- **WHAT YOU WILL DO**:
Count up every line of the data in which "category" occurs. The reply is one number and nothing more.

- **ENTRIES SUPPLIED**:
▶
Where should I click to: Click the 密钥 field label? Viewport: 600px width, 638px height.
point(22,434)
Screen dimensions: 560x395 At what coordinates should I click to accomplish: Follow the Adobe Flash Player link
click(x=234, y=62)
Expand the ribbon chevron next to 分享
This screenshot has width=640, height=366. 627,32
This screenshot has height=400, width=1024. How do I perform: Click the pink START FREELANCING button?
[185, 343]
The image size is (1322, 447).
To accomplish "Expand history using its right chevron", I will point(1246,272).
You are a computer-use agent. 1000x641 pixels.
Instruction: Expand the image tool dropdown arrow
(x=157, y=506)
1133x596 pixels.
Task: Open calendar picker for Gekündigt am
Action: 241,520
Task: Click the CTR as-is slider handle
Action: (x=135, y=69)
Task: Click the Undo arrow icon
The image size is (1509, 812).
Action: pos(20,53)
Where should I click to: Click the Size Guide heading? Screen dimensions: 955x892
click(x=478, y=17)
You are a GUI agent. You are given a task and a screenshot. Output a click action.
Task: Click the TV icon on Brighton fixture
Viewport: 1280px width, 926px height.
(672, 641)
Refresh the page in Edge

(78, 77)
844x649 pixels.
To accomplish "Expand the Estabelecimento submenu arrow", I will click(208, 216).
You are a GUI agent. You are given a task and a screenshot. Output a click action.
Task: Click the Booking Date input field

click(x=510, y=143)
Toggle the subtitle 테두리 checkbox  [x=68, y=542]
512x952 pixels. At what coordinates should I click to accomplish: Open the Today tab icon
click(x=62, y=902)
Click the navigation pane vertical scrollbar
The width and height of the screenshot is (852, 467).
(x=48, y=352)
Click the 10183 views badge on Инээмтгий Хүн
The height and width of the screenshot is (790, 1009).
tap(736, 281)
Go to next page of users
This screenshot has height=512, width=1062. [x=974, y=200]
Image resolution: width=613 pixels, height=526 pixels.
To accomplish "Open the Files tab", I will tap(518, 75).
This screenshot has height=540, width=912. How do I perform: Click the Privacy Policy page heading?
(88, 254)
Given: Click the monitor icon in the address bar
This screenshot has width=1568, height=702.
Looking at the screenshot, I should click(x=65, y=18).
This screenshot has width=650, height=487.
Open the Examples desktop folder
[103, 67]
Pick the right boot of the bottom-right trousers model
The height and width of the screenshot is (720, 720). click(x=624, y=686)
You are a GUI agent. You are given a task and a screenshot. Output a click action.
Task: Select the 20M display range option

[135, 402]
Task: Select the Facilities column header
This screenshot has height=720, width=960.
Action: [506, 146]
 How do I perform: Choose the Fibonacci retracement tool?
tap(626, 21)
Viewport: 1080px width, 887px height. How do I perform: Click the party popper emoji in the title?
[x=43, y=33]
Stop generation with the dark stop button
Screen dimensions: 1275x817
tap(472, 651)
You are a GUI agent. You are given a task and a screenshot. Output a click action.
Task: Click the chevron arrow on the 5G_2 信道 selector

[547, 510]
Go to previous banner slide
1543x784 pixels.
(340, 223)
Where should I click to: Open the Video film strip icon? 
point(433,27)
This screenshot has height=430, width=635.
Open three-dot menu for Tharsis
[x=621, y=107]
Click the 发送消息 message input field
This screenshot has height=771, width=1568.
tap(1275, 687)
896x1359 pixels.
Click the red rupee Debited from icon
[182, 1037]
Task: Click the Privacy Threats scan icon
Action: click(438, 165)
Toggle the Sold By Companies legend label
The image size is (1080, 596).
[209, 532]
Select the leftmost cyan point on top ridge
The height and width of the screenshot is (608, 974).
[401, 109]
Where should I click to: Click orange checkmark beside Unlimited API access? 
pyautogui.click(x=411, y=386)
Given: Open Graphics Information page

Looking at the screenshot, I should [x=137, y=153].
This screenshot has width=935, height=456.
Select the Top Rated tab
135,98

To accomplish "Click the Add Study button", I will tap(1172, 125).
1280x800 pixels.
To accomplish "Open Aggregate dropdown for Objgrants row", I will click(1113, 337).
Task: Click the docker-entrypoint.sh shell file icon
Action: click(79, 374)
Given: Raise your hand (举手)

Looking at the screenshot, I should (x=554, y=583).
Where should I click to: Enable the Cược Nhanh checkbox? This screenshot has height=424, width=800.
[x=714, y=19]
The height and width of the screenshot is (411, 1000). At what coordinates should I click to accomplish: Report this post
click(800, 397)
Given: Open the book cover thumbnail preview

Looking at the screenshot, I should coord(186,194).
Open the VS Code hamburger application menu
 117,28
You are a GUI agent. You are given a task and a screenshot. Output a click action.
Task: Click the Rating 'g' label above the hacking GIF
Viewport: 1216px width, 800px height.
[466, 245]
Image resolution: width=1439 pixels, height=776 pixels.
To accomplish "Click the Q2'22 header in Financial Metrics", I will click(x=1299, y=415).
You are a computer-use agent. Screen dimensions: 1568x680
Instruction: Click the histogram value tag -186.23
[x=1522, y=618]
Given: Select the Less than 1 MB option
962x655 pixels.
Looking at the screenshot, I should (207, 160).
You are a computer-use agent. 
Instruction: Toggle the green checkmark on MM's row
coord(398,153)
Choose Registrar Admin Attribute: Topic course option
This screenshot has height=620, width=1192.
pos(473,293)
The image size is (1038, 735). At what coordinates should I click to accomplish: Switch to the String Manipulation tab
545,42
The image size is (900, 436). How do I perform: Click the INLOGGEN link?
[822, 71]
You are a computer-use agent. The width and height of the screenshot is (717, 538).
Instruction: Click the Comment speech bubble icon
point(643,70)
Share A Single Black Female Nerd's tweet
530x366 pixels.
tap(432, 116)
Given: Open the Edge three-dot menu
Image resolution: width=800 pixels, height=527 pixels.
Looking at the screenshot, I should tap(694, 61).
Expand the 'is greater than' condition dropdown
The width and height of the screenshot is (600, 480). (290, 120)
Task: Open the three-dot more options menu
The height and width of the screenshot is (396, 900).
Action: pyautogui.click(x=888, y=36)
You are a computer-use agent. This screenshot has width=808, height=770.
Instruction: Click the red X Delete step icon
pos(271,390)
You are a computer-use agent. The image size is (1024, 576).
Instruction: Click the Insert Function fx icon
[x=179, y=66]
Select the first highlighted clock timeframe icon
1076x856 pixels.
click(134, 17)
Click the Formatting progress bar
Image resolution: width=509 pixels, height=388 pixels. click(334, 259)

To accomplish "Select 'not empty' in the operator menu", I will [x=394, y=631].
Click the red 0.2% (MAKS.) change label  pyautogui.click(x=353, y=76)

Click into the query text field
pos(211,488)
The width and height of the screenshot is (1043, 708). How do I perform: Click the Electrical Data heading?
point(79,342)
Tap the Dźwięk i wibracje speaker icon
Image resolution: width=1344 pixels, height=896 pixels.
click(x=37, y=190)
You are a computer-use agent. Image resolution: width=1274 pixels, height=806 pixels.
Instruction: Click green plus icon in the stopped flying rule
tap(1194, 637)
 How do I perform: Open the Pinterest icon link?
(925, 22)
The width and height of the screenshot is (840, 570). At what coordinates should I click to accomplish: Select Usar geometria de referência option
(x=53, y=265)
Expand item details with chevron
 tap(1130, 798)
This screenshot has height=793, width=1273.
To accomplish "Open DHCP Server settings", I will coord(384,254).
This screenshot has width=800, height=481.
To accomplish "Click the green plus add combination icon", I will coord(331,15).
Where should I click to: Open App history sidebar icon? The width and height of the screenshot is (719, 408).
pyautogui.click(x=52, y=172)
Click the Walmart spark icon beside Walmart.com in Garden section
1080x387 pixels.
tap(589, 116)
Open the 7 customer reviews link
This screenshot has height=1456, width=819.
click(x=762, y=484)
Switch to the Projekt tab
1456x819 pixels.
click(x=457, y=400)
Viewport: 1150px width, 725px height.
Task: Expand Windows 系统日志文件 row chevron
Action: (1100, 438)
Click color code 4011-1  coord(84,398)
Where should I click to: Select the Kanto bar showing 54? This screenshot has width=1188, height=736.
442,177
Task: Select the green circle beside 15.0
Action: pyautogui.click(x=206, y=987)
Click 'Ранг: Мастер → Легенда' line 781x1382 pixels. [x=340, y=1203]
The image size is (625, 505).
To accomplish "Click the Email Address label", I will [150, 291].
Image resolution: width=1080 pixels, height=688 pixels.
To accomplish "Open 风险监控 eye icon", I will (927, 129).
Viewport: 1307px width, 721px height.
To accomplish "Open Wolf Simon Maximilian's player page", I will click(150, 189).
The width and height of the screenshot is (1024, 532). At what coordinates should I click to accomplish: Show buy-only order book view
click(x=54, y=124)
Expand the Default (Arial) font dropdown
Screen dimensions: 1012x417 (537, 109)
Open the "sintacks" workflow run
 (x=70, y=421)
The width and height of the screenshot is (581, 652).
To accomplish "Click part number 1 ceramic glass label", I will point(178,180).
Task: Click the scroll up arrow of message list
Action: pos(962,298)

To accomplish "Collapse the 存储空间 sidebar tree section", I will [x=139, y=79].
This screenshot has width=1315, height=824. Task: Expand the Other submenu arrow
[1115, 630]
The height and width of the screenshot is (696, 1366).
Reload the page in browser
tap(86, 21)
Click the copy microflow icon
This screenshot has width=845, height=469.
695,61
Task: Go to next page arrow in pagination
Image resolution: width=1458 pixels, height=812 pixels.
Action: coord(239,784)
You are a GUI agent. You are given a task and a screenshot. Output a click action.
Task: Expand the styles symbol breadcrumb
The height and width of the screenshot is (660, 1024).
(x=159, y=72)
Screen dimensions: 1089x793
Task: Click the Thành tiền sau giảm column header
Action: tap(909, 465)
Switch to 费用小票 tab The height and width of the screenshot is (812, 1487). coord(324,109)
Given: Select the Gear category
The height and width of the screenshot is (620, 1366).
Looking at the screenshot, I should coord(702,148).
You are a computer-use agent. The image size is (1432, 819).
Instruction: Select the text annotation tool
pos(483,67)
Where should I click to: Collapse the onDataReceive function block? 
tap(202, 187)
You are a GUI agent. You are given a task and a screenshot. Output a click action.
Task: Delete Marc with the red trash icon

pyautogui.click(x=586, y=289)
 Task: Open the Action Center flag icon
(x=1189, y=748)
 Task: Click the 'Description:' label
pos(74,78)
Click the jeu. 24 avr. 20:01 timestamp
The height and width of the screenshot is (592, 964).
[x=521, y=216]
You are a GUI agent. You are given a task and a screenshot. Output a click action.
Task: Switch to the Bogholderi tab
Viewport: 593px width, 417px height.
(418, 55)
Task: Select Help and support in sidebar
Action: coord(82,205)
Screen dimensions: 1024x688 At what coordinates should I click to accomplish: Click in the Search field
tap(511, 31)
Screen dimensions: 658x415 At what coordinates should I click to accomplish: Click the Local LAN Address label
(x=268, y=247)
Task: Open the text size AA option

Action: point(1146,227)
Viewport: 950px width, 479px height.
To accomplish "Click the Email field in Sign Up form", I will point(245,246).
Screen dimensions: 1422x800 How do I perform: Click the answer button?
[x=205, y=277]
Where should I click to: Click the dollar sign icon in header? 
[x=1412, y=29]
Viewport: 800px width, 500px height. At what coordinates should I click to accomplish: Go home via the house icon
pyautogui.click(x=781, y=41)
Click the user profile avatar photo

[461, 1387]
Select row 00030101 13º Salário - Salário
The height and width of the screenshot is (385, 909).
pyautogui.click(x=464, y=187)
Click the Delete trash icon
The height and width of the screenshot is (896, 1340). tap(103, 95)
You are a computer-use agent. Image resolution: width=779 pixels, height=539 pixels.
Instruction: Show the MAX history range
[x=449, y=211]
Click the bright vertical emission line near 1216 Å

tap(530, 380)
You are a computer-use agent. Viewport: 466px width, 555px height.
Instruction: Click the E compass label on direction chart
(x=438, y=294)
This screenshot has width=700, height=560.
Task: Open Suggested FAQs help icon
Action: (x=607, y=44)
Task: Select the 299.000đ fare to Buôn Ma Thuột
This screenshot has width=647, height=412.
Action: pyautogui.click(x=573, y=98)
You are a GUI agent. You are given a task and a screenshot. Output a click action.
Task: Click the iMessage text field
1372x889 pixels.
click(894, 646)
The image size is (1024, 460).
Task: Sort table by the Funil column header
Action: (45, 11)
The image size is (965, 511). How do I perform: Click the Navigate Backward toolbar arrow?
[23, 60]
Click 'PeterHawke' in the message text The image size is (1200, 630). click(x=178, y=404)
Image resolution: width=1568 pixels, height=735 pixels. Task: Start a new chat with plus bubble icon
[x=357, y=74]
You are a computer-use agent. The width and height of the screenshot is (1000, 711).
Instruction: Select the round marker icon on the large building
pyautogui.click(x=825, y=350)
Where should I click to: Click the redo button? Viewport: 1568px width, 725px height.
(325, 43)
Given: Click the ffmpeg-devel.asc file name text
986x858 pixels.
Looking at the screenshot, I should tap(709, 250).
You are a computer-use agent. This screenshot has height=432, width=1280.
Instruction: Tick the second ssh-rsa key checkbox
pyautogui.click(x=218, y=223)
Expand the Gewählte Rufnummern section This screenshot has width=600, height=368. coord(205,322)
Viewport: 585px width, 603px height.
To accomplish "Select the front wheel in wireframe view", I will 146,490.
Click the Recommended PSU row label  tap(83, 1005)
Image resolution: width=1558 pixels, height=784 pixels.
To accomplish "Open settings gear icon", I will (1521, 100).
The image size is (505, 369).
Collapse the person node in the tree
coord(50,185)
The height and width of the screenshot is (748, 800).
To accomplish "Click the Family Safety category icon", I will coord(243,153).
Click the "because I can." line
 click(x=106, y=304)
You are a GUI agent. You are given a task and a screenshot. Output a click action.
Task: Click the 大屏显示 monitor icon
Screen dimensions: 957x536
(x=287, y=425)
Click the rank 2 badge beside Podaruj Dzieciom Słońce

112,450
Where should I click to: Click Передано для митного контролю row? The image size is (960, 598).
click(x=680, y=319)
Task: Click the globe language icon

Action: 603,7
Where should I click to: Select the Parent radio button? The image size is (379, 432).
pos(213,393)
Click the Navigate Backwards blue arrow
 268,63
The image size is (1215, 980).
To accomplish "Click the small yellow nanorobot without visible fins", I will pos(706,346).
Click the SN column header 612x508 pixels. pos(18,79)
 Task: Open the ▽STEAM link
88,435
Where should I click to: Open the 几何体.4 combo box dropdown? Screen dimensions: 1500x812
◀
- **TASK ANSWER**:
2